When does a Python set outrun a list for repeated membership checks?
I ran a micro‑benchmark on CPython 3.11, measuring only the in operation for a fixed number of lookups (5 000) across containers of increasing size. The data were drawn from a uniformly random range, shuffled, and the lookup keys were pre‑selected to keep the timing focused on the container itself.
Membership test: 5000 lookups per container, timing only the 'in' operation
Size List µs/op Set µs/op Fastest
100 0.68 0.10 set
1000 3.80 0.05 set
5000 15.66 0.09 set
10000 33.12 0.10 set
20000 68.24 0.15 set
50000 173.90 0.17 set
The list’s cost grows roughly linearly with n, as expected from a scan‑until‑found algorithm. The set stays flat, reflecting its O(1) hash‑lookup. Even at 100 elements the set is already faster, and the gap widens dramatically after a few thousand entries.

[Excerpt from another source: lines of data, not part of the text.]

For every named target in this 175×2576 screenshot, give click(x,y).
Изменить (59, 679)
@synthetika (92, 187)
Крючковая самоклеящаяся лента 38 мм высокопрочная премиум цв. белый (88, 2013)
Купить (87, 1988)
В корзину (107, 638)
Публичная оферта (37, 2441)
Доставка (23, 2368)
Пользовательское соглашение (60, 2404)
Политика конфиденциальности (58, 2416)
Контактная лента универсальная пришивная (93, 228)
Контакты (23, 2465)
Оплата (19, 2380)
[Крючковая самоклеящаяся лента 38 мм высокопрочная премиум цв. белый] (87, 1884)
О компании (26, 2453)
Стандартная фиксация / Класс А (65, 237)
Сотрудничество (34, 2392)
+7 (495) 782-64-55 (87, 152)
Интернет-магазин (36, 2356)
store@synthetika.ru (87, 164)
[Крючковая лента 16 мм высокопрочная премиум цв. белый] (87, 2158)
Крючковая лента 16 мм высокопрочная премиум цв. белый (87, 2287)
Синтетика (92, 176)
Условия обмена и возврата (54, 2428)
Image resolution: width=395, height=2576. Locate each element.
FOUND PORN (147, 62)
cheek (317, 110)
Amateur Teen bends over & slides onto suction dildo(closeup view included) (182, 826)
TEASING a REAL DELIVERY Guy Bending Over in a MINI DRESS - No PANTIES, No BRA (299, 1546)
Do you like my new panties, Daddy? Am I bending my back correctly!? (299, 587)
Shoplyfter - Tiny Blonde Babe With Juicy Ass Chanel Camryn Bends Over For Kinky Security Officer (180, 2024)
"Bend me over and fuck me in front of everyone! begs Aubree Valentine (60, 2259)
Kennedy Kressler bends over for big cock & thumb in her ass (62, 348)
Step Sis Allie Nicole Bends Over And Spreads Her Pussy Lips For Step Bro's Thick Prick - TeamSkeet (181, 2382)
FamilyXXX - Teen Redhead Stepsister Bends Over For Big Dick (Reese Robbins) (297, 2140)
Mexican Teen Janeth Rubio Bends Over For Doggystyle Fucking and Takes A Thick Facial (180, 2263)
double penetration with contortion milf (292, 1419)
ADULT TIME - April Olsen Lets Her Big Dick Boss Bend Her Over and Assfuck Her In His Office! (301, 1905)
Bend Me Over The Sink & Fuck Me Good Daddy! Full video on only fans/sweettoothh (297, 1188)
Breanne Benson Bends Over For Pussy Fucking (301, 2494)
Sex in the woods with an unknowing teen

Takeaway: If you anticipate more than a few hundred membership checks on a collection that changes infrequently, a set is the default choice; the overhead of building the set is repaid after the first few dozen lookups.
What patterns have you seen when the data are not uniformly random—e.g., when lookups cluster on a small subset? Does the crossover shift noticeably?